Telnet still in prod after CVE-2026-32746 — what am I missing?

Okay so I'm losing my mind a little bit here. Saw the PoC drop on Monday for that GNU telnetd buffer overflow (9.8 CVSS), and out of paranoia I ran a quick port scan across our infrastructure. Found telnet still open on two legacy database servers that one of our older devs has been "meaning to deprecate" for like three years. Here's the thing — we use Nessus Professional for scanning (been running it for maybe 18 months now) and somehow this vulnerability hasn't flagged as a critical finding yet. Not sure if it's a plugin lag thing or if I'm just not configured right. We're a 40-person company, hosted on AWS mostly, but those two servers are in a colocation facility we inherited from a previous acquisition. I got the telnet ports firewalled off immediately and scheduled decom work, but now I'm paranoid. My question is less about this specific CVE and more about — how do you guys stay on top of zero-day vulns when your scanning tools lag behind? We also run Qualys at one of our subsidiary offices (separate contract, long story) and it actually did flag this, which makes me think our Nessus config is just broken. Is the answer just to keep multiple scanners running? Or am I overthinking this and should just stick with one vendor and trust the process? I know people on r/netsec's hiring thread mentioned their orgs use both Tenable and Qualys in parallel, but that feels expensive and operationally messy. What's your actual setup?
📊Boris Kobayashi

4 comments

Yeah, we had the exact same situation at my last gig — telnet on two Solaris boxes nobody wanted to touch. Nessus will flag it, but here's what actually matters: does anything actually *need* telnet, or is it just inertia?

What I'd do: SSH those boxes tomorrow and grep for active telnet sessions. Check your firewall logs for the last 90 days. If it's zero, you've got cover to kill it. We had nothing. Killed it in 20 minutes.

If there ARE sessions, find who's using it. In our case it was a dead integration from 2019 that the original dev left. We patched the integration, killed telnet.

Nessus won't fail you on this — it'll just keep nagging. The real pressure needs to come from your boss and the devs owning those boxes. Tell them straight: it's either getting replaced with SSH or it's getting network-segmented hard. We isolated ours to jump-box access only while we migrated. That satisfied security long enough to plan the real fix.

Don't let "meaning to deprecate" sit for three years. That's how you end up explaining a breach.

Mar 21

Yeah, that's rough. Quick question — are those database servers actually *accessible* from the internet, or are they internal-only behind a firewall? Because if they're internal-only, the risk calculus changes. Still dumb to leave open, but not a "drop everything" situation. Second: is Nessus actually *flagging* telnet as critical in your scans, or did you just spot it manually? I ask because we had Nessus miss some legacy ports entirely until we tuned the scan templates properly.

Mar 21

Nessus will absolutely flag it but your CISO won't care until someone actually breaks in—kill it now, ask forgiveness later.

Mar 21

Oh man, I feel this in my bones. We found telnet on three servers last year during a random audit — same situation, "legacy systems, nobody wants to touch them" energy.

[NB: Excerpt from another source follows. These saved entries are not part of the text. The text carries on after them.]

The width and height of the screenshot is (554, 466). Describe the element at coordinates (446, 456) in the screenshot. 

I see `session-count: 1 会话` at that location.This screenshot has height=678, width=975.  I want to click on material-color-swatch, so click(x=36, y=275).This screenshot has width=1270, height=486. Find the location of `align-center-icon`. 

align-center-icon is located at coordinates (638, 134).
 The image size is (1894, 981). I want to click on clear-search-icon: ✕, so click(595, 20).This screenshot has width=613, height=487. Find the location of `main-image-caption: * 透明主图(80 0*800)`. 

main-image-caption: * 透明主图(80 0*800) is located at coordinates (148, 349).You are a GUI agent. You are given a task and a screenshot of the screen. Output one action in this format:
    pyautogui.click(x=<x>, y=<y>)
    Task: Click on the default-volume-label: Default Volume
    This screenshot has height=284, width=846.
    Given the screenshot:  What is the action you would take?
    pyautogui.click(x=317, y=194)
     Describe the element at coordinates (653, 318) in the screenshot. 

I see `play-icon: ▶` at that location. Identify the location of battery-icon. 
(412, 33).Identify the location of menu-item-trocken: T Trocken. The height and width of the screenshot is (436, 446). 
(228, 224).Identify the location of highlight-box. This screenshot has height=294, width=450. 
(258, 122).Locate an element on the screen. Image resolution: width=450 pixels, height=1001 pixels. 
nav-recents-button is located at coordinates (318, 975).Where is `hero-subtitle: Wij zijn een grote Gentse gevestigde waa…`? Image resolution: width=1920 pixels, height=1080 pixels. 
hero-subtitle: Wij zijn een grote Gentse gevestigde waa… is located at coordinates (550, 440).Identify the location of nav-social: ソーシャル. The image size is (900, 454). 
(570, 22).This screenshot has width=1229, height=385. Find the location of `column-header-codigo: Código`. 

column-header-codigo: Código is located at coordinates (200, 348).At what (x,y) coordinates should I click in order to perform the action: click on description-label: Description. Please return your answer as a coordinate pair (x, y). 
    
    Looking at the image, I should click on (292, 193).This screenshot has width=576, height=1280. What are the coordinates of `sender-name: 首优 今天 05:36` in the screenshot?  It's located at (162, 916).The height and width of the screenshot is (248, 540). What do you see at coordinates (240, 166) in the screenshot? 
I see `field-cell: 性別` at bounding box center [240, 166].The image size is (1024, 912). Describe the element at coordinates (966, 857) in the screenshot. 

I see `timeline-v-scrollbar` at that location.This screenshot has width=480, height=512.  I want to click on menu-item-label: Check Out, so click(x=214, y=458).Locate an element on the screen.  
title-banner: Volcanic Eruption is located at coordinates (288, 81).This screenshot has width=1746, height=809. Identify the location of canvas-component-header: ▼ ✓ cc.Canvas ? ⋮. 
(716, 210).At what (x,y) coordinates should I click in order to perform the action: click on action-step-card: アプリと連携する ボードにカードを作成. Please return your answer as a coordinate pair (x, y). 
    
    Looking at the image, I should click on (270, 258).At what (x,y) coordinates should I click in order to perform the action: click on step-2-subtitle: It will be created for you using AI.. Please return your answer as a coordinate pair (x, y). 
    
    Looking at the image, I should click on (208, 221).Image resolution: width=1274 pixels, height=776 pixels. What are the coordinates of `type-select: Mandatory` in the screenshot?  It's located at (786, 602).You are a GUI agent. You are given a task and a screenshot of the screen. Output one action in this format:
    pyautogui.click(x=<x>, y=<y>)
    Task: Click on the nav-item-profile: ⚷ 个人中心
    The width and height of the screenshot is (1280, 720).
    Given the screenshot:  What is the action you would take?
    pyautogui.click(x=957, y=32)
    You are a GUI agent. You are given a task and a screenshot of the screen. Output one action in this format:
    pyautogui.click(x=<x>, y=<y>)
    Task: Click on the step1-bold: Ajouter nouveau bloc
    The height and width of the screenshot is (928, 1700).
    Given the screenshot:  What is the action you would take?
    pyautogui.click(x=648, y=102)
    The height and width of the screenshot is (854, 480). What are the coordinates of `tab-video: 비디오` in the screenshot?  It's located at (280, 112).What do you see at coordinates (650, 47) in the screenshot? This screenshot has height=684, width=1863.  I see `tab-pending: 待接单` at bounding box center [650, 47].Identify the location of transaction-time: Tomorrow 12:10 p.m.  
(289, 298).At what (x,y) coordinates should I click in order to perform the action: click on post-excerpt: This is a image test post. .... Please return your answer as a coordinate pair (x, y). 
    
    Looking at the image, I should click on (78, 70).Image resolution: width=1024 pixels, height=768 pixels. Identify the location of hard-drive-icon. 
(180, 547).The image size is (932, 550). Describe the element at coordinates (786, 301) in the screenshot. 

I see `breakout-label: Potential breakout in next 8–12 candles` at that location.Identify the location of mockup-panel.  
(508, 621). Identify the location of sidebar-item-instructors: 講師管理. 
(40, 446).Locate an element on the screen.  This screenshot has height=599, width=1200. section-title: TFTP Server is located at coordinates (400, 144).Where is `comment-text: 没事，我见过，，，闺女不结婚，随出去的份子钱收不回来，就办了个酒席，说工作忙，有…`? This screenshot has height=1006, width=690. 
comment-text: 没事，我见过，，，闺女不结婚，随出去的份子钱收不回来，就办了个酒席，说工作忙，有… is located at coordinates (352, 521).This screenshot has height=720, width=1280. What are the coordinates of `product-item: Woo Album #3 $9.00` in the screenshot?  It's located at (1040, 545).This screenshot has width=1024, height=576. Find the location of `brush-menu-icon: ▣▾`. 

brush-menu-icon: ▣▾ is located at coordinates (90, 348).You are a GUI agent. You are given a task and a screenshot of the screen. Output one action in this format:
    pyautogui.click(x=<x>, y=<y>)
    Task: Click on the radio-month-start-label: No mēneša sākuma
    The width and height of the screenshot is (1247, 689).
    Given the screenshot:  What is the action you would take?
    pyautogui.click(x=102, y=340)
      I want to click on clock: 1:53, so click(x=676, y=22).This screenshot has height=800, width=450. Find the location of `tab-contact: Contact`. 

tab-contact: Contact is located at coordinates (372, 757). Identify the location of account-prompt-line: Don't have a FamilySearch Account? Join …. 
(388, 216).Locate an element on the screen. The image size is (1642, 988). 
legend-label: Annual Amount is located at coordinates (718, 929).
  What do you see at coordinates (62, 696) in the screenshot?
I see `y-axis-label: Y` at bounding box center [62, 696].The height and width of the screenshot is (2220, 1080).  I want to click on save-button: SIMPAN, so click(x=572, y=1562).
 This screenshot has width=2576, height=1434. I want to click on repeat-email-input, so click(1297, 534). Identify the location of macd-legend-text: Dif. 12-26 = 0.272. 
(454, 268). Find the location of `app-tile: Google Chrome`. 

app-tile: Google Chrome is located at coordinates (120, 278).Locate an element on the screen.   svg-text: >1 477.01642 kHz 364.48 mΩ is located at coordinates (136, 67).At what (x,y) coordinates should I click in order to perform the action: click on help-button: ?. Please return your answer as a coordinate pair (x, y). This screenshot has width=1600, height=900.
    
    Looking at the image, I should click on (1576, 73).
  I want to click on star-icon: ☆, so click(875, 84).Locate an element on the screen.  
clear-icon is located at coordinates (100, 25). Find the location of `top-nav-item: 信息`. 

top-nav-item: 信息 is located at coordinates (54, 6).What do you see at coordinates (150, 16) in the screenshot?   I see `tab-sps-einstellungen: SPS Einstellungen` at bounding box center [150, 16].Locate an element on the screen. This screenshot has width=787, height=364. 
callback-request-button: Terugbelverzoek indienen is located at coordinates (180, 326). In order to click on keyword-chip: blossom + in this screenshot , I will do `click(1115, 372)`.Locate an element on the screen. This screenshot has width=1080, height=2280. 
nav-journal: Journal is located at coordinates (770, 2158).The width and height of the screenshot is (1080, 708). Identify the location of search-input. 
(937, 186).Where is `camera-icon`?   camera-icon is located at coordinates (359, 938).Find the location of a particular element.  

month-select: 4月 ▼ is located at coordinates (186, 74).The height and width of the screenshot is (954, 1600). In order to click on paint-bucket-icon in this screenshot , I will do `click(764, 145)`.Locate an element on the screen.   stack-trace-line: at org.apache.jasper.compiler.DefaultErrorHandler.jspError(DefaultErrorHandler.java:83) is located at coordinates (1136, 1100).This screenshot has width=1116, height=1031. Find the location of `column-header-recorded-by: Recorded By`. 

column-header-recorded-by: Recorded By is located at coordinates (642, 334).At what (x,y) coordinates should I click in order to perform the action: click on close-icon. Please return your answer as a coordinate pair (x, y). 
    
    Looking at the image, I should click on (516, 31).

Here's what actually worked for us:

  • First, document what's actually using telnet. We used nmap with --script ssh-hostkey to see if SSH was already listening, then checked application logs for the last actual telnet connection. Turned out nothing had used telnet in 18 months on two of them.
  • Get buy-in from whoever owns that code. This killed us initially — the dev team kept deprioritizing it. We scheduled a 30-minute call with the architect who built it, showed him the CVSS score and the PoC, and suddenly it became priority. Sometimes people just need to see it's not theoretical.
  • Set up SSH on the target ports first. We ran OpenSSH in parallel for a week while we tested the migration. Nessus will scream at you if telnet closes without SSH replacing it, which actually helps enforce the transition.
  • Kill telnet with a hard deadline. We gave 10 business days notice, then disabled the service entirely on day 11. Someone always claims they need it — they don't, they just haven't tested the alternative yet.
  • Run Nessus again immediately. Sounds obvious but we almost missed one server where telnet was reenabled at boot time.
  • The hard truth? If you're still finding telnet in 2026, your asset inventory is probably broken too. Worth the 20 minutes to do a real network audit.